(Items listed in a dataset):
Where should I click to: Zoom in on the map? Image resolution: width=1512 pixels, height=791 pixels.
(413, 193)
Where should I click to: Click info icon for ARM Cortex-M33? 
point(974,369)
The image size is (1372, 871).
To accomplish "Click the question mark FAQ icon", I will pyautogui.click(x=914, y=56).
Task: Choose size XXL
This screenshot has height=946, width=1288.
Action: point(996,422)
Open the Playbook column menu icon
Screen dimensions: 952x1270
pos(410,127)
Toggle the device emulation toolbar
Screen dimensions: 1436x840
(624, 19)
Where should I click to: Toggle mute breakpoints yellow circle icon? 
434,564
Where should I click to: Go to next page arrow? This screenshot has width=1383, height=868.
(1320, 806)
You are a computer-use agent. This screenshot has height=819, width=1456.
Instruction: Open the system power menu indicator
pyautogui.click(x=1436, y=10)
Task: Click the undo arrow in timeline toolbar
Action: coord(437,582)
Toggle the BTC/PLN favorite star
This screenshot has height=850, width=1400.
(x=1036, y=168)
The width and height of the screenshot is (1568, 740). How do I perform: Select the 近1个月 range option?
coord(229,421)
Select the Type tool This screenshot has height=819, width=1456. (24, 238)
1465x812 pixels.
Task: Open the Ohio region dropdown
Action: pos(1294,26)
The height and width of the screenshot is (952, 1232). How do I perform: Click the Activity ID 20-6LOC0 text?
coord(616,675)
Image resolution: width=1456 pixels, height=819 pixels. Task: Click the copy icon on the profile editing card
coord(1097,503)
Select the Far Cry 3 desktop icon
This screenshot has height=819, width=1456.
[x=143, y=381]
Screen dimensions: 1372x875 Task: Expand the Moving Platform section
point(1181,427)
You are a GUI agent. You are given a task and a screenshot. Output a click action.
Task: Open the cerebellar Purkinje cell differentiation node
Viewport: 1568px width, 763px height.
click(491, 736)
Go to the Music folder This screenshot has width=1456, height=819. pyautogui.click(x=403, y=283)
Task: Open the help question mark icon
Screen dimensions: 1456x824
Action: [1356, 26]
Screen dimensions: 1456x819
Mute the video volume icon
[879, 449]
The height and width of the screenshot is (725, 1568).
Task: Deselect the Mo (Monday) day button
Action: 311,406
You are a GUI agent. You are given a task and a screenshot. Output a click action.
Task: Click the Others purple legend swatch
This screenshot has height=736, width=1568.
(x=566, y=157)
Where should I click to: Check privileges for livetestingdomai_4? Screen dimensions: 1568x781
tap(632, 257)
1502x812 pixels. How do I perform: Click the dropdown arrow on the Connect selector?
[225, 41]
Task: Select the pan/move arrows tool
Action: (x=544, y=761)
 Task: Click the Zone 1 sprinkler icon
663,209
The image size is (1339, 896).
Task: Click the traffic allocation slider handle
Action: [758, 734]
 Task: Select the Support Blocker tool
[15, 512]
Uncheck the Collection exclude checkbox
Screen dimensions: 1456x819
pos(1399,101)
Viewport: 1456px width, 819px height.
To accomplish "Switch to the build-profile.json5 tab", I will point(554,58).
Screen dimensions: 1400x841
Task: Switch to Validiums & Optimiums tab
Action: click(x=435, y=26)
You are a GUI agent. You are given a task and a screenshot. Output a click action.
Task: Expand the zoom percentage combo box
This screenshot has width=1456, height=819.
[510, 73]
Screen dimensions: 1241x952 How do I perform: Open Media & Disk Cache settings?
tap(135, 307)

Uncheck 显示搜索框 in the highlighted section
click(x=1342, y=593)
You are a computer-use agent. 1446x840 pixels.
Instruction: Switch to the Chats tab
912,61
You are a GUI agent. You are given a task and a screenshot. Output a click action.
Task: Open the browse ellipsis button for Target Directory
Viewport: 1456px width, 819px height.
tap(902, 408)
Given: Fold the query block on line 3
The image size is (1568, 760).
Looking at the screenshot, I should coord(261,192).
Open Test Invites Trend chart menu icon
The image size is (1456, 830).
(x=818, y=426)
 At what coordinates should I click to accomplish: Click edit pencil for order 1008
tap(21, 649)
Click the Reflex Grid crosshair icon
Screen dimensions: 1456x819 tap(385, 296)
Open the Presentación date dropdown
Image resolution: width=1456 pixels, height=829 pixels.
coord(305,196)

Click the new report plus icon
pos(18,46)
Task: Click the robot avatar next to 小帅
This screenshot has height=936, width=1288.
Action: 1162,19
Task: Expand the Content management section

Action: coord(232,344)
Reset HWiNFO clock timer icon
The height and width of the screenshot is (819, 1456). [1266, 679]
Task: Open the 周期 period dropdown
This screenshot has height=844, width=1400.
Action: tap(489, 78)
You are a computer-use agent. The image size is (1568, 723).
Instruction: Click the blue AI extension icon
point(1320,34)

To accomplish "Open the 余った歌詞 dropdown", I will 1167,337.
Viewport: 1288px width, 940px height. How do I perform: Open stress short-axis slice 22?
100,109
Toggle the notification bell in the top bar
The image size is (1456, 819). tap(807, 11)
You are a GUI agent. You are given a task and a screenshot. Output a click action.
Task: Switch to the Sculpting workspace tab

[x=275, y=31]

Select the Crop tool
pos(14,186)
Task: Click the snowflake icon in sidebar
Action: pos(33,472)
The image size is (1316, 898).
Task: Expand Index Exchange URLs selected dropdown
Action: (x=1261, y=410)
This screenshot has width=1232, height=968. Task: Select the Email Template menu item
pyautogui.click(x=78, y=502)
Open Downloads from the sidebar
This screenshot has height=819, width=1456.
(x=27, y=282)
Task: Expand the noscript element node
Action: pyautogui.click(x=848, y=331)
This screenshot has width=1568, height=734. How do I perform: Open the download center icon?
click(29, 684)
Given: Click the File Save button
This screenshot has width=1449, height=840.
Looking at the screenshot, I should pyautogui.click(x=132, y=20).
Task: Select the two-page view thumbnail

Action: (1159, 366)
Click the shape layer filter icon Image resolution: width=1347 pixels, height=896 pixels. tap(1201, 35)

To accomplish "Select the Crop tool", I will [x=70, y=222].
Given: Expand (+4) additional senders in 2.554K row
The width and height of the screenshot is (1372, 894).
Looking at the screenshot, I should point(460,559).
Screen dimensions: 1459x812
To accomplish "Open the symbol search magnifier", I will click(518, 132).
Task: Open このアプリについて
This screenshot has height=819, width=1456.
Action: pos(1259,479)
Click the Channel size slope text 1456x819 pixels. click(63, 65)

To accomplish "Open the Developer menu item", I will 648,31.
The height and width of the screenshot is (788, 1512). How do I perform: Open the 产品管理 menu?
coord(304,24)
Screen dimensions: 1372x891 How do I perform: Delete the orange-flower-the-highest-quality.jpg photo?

(What you should do):
Every line above from the line with "Screen dimensions: 1372x875" to the line with "Task: Open the help question mark icon", both included, must be reproduced exactly, and no other line may appear.

(Answer below):
Screen dimensions: 1372x875 Task: Expand the Moving Platform section
point(1181,427)
You are a GUI agent. You are given a task and a screenshot. Output a click action.
Task: Open the cerebellar Purkinje cell differentiation node
Viewport: 1568px width, 763px height.
click(491, 736)
Go to the Music folder This screenshot has width=1456, height=819. pyautogui.click(x=403, y=283)
Task: Open the help question mark icon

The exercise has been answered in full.